Why NAFTA violates the Canadian Constitution.

AuthorGesser, Avi
  1. INTRODUCTION

    With the proliferation of international economic treaties over the last decade, many of the traditional hallmarks of state sovereignty continue to erode. Each new round of negotiations on transnational economic integration, such as those surrounding the Multilateral Agreement on Investment(1) and the creation of the World Trade Organization ("WTO"),(2) challenges the very constitutional structures of the negotiating parties. As the states of the European Union have learned, many of the benefits of cross-border economic integration cannot be realized without relinquishing some of the old characteristics of independent statehood. In many instances, the new economic order requires significant reinterpretation of (or outright judicial amendment to) national constitutions.(3) This same dilemma now faces the countries of North America: what conflicts exist between their international trade obligations created by treaty and their national constitutions and how will these incongruities be resolved?

    In December 1992, the governments of Canada, the United States, and Mexico signed the North American Free Trade Agreement ("NAFTA"),(4) creating a North American trading bloc. NAFTA was designed to phase out tariffs and establish a free market framework between the signatories. Its objectives include eliminating barriers to trade, promoting conditions of fair competition, increasing investment opportunities, and establishing procedures for the resolution of disputes.(5)

    Since NAFTA was signed, several articles have been written on the compatibility of certain NAFTA obligations with the national constitutions of the signatory states. Primarily, the debate has focused on whether the Articles of NAFTA which allow countries to settle certain trade disputes before Binational Panels violate the American(6) or Mexican constitutions.(7) In addition to the significant academic debate, this issue has generated two formal proceedings in the United States Federal Courts challenging the constitutional validity of NAFTA on the basis that the Chapter 19 Binational Panels process amounts to an unconstitutional relinquishment of sovereign powers.(8) Although these challenges did not succeed, the controversy has not been resolved. Despite the legal activity in the United States, thus far the issue of the consistency between NAFTA obligations and the Canadian Constitution has not generated much interest. However, two recent legal decisions may spark interest in this issue north of the 49th parallel.

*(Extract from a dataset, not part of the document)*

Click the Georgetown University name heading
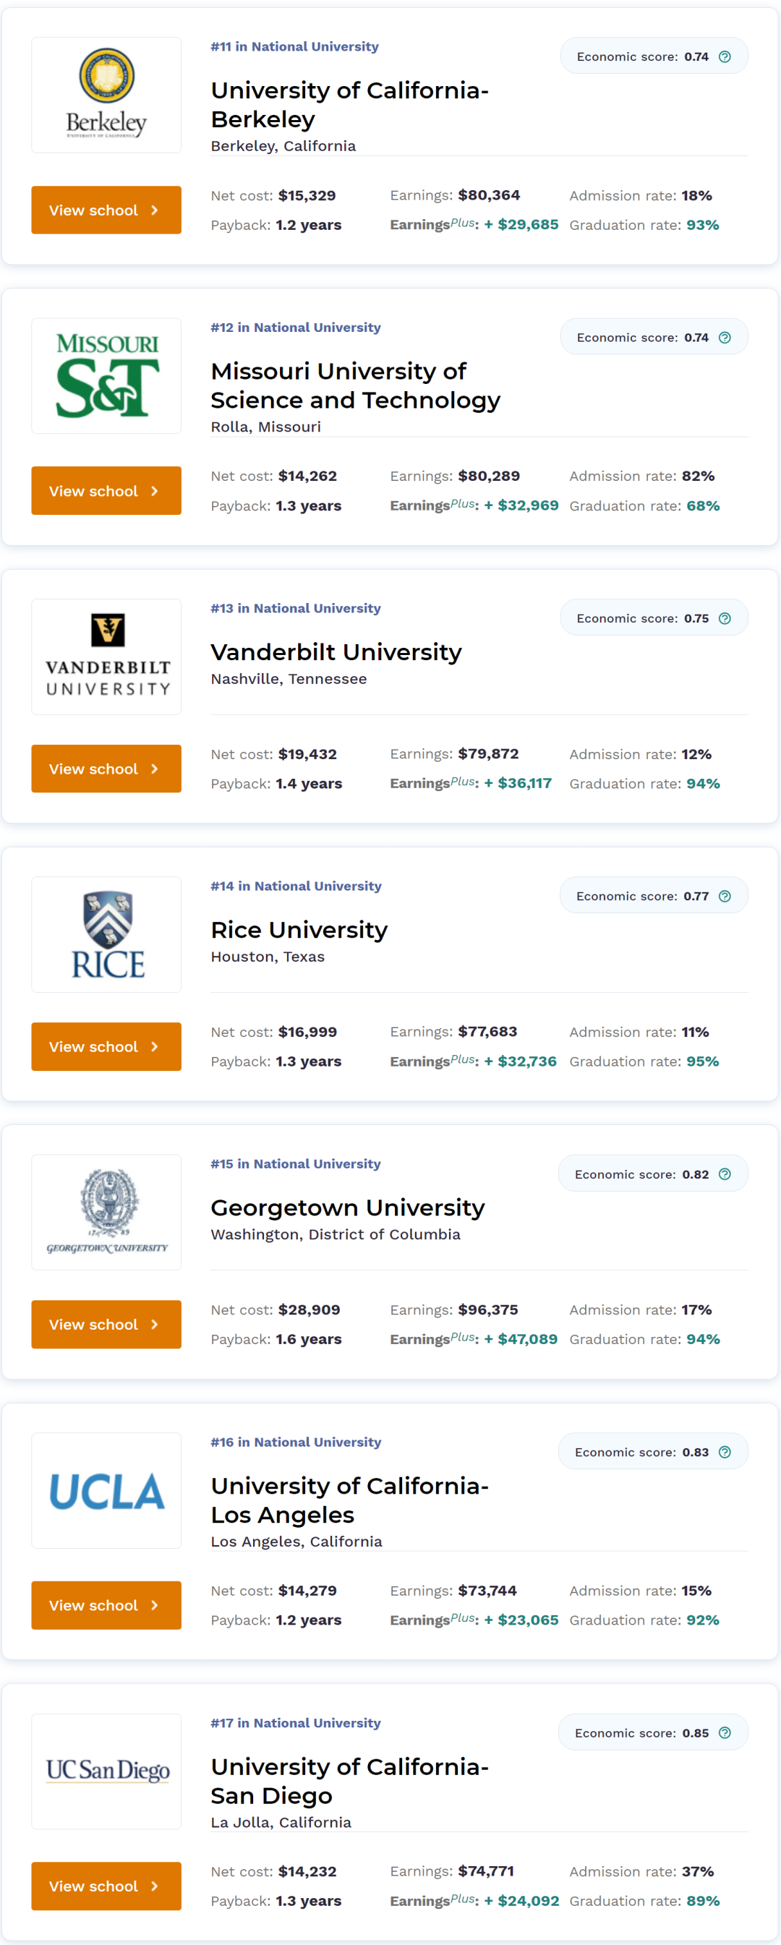This screenshot has height=1945, width=781. click(347, 1208)
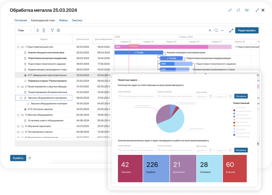
Task: Click collapse all rows icon in toolbar
Action: tap(38, 31)
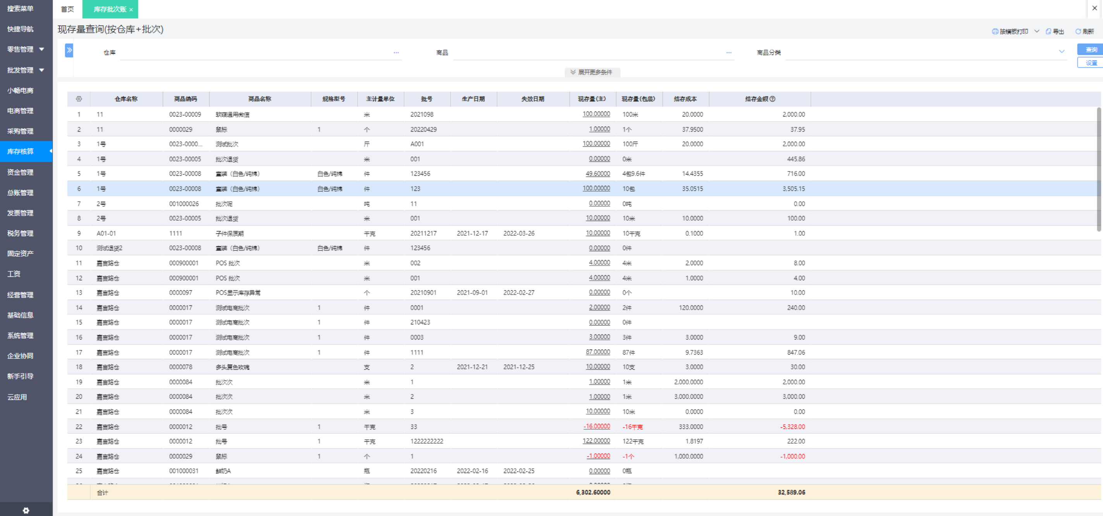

    Part of the reason that NAFTA has not been challenged in Canada is that public sentiment has not reached the level of animosity regarding international trade agreements that it has in the United States. However, in May of 1997, Canada lost an appeal before the WTO Appellate Body. The case, Certain Measures Concerning Periodicals,(9) held that several measures Canada was using to protect its magazine industry from the onslaught of American competitors violated obligations under the General Agreement on Tariffs and Trade ("GAT").(10) The decision was viewed by many Canadians as an affirmation of their fears that the cost of free trade with the United States would be the eventual loss of Canadian culture. For many Canadians, that is a price not worth paying, and the response to the decision was harsh.(11) While Canada has had many bitter trade disputes with the United States (e.g. softwood lumber,(12) durum wheat,(13) pacific salmon,(14)) they have generally involved goods that do not directly affect the average Canadian. Because the decision in the Periodicals case threatened the commercial viability of many Canadian magazines, it demonstrated to the Canadian public the potential impact of international trade agreements on Canadian identity.(15) As such, it is probably only a matter of time before the storm brewing in America over NAFTA's constitutionality blows into Ottawa.

    The second decision that may bring NAFTA's constitutionality into question in Canada is less well known. In 1995, the Supreme Court of Canada decided the case of MacMillan Bloedel v. Simpson,(16) which held that the Canadian Parliament could not delegate core functions of the superior courts to inferior courts or administrative tribunals.(17) As will be discussed below, this decision raises serious doubts as to the constitutionality of the NAFTA dispute resolution process.

    In anticipation of a constitutional challenge that is likely to come before a Canadian court in the near future, this article examines NAFTA's binational dispute resolution system and its compatibility with Sections 96 to 100 of the Canadian Constitution. Part II describes the NAFTA dispute resolution mechanism, while Part III briefly outlines constitutional concerns over NAFTA in Canada, the United States, and Mexico. Part IV outlines the constitutional structure of Canada and its system of courts. Part IV also examines the constitutional limits on the ability of the Canadian Parliament to take power away from the superior courts and give it to other adjudicative bodies. Part V discusses the application of the constitutional limits on the delegation of decisionmaking power to the NAFTA binational tribunals. Part VI concludes that unless Canada addresses the implications of international free trade agreements as they relate to traditional notions of sovereignty and adjudication, it will not be able to reap the full benefits of the emerging global market.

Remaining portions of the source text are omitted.